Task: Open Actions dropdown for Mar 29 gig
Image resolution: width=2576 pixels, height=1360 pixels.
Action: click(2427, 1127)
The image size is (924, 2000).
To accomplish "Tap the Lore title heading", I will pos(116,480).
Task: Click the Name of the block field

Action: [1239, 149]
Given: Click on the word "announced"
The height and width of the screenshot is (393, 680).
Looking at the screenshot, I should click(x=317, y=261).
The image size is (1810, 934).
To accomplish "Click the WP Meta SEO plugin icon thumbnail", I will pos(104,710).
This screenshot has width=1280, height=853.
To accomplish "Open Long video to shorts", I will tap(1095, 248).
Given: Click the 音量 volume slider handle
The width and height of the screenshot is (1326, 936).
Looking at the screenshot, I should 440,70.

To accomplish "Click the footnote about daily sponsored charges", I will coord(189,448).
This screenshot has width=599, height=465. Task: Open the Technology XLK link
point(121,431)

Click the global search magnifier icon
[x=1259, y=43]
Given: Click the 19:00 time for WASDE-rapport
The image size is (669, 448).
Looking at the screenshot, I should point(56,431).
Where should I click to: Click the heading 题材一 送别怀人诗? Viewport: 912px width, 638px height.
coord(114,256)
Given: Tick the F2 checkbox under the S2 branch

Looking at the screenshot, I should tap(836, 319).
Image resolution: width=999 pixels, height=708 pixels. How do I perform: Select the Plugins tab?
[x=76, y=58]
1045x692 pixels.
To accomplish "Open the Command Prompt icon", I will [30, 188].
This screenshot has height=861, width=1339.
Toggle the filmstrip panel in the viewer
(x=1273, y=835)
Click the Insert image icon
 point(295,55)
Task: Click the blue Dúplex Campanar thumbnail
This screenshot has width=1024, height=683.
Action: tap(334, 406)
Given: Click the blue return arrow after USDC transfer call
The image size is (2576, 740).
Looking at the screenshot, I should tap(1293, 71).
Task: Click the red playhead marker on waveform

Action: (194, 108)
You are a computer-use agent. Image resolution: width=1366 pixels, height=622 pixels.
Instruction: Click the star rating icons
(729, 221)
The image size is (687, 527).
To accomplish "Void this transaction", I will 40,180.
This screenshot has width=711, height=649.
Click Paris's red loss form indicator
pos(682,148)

TASK INSTRUCTIONS: Reproduce all of the lines above without changing anything.

ANSWER TO THIS PROBLEM:
Task: Open Actions dropdown for Mar 29 gig
Image resolution: width=2576 pixels, height=1360 pixels.
Action: click(2427, 1127)
The image size is (924, 2000).
To accomplish "Tap the Lore title heading", I will pos(116,480).
Task: Click the Name of the block field

Action: [1239, 149]
Given: Click on the word "announced"
The height and width of the screenshot is (393, 680).
Looking at the screenshot, I should click(x=317, y=261).
The image size is (1810, 934).
To accomplish "Click the WP Meta SEO plugin icon thumbnail", I will pos(104,710).
This screenshot has width=1280, height=853.
To accomplish "Open Long video to shorts", I will tap(1095, 248).
Given: Click the 音量 volume slider handle
The width and height of the screenshot is (1326, 936).
Looking at the screenshot, I should 440,70.

To accomplish "Click the footnote about daily sponsored charges", I will coord(189,448).
This screenshot has width=599, height=465. Task: Open the Technology XLK link
point(121,431)

Click the global search magnifier icon
[x=1259, y=43]
Given: Click the 19:00 time for WASDE-rapport
The image size is (669, 448).
Looking at the screenshot, I should point(56,431).
Where should I click to: Click the heading 题材一 送别怀人诗? Viewport: 912px width, 638px height.
coord(114,256)
Given: Tick the F2 checkbox under the S2 branch

Looking at the screenshot, I should tap(836, 319).
Image resolution: width=999 pixels, height=708 pixels. How do I perform: Select the Plugins tab?
[x=76, y=58]
1045x692 pixels.
To accomplish "Open the Command Prompt icon", I will [30, 188].
This screenshot has height=861, width=1339.
Toggle the filmstrip panel in the viewer
(x=1273, y=835)
Click the Insert image icon
 point(295,55)
Task: Click the blue Dúplex Campanar thumbnail
This screenshot has width=1024, height=683.
Action: tap(334, 406)
Given: Click the blue return arrow after USDC transfer call
The image size is (2576, 740).
Looking at the screenshot, I should tap(1293, 71).
Task: Click the red playhead marker on waveform

Action: (194, 108)
You are a computer-use agent. Image resolution: width=1366 pixels, height=622 pixels.
Instruction: Click the star rating icons
(729, 221)
The image size is (687, 527).
To accomplish "Void this transaction", I will 40,180.
This screenshot has width=711, height=649.
Click Paris's red loss form indicator
pos(682,148)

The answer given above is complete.